How to test the theory:

Put std::cout << "~FileLoader() called. m_file = " << m_file << std::endl; at the top of FileLoader's destructor to see now many times it gets called compared to the number of times you thought you opened it.

The fix:

Make your objects Rule of Three compliant OR make them uncopyable and always pass by reference.

Making FileLoader Rule of Three compliant is non-trivial effort. FILE pointers and do not copy well, and this leave you playing games with weak pointers to ensure the sucker isn't closed before everyone is done with it.

It also makes a good case for deleting the copy constructor and assignment operator so FileLoader can't be copied. That way the compiler can warn you when you're trying to do something dumb like pass by value when you want to pass by reference.

fstream does not copy at all, preventing you from getting in this mess in the first place. But it does give an arcane stream of error messages if you don't know what a deleted function is.

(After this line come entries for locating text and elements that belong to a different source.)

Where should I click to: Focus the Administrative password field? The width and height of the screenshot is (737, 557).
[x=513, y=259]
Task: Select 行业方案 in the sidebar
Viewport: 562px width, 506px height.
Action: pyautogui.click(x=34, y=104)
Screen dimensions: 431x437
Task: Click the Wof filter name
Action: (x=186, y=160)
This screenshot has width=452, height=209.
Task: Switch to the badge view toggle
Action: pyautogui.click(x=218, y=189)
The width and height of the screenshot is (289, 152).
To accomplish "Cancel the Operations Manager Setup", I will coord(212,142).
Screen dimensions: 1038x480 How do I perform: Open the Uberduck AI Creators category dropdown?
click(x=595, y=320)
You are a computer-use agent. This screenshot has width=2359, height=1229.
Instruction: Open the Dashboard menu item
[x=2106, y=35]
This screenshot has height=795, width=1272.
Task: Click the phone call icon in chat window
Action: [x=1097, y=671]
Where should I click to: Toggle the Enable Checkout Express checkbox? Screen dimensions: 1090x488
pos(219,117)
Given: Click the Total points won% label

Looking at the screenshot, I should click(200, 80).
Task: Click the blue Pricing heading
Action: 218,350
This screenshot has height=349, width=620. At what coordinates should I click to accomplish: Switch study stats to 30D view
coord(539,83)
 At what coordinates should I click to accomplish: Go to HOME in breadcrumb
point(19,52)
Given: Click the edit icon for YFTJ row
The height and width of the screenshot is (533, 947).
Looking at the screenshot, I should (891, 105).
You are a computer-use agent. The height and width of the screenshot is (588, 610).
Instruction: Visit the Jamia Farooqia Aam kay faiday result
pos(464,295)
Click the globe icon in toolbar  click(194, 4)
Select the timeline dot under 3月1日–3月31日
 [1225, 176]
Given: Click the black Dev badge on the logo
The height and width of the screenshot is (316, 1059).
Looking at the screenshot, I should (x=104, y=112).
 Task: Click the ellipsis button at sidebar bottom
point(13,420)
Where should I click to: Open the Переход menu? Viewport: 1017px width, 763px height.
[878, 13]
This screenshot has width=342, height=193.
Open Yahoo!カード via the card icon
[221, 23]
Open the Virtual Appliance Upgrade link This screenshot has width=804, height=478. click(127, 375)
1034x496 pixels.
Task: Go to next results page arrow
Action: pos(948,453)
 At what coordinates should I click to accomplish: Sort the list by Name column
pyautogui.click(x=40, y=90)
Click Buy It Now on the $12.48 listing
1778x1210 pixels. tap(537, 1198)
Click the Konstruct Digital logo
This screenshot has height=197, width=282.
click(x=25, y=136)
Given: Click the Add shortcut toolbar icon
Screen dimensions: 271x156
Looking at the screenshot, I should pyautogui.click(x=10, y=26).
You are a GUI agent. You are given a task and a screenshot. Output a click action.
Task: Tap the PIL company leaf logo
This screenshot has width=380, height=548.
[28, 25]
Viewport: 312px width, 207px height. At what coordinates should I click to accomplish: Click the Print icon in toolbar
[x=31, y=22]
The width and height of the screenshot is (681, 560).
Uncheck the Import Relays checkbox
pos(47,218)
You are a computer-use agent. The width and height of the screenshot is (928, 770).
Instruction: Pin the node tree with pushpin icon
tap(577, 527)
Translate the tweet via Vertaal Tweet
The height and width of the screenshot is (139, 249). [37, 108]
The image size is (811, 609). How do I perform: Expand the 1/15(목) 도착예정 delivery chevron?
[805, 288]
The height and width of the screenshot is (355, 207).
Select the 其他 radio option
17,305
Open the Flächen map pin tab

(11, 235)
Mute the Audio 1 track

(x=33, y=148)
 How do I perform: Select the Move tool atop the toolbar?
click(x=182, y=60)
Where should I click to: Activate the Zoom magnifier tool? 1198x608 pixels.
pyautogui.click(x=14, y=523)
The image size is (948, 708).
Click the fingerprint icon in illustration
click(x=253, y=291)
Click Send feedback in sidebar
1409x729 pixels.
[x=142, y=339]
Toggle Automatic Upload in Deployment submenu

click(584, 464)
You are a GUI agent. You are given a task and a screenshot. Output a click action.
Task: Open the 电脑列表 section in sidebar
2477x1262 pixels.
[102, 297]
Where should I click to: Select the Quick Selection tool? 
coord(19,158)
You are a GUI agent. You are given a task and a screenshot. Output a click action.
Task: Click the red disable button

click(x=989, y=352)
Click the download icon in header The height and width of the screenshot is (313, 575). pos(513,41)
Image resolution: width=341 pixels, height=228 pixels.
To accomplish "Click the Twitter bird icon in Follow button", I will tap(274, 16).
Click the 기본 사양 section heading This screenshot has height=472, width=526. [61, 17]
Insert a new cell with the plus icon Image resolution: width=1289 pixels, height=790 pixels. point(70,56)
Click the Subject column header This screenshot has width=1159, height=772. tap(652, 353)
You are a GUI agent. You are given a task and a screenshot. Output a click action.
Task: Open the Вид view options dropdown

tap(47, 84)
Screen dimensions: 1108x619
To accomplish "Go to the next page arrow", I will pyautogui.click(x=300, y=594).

Here is a blob of test code to show what I think is happening:

#include <iostream>
#include <cstdio>
class FILETest
{
public:
    FILE* filep;
    FILETest(): filep(NULL)
    {
        std::cout << "FILETest constructor" << std::endl;
        
    }
    ~FILETest()
    {
        std::cout << "FILETest destructor" << std::endl;
    }
};

void func(FILETest t)
{
    (void)t;
}
int main(int argc, char** argv)
{
    (void) argc;
    (void) argv;

    FILETest t;

    func(t);
    return 0;
}

And how fstream would have prevented this:

#include <iostream>
#include <fstream>


class fstreamtest
{
public:
    std::fstream file;
    fstreamtest()
    {
        std::cout << "fstreamtest constructor" << std::endl;

    }
    ~fstreamtest()
    {
        std::cout << "fstreamtest destructor" << std::endl;
    }
};

void func(fstreamtest t)
{
    (void)t;
}
int main(int argc, char** argv)
{
    (void) argc;
    (void) argv;

    fstreamtest t;

    func(t);
    return 0;
}

Answer 4

Okay, disregard the previous. Sorry for misinforming, because I forgot to tell about the metaimportant facts:

1. Code is 100% working for Win32. I am compiling it on Linux64.
2. The destructor of FileLoader (is virtual) and fires.

3. I added the following

   FileLoader::~FileLoader() {
      std::cout << "destructor fired\n";
      if(m_file){
          fclose(m_file);
          m_file = NULL;
          std::cout << "destructor closed file\n";
       }
   
       delete[] m_buffer;
       std::cout << "destructor deleted buffer\n";
   
      for(int i = 0; i < CACHE_BLOCKS; i++){
           if(m_cached_data[i].data)
              delete m_cached_data[i].data;
           }
      std::cout << "destructor deleted cache\n";
   }
   

   And the output was:

   destructor fired
   <valgrind crying>
   destructor closed file
   

   So it didn't have anything to do with buffers. I found the problem, the version actually mismatched, closed file, but didn't NULL it. Thus was actually a bug in original code.

The real solution to the problem was that Win32 long = Linux64 int. That solved part of the issues.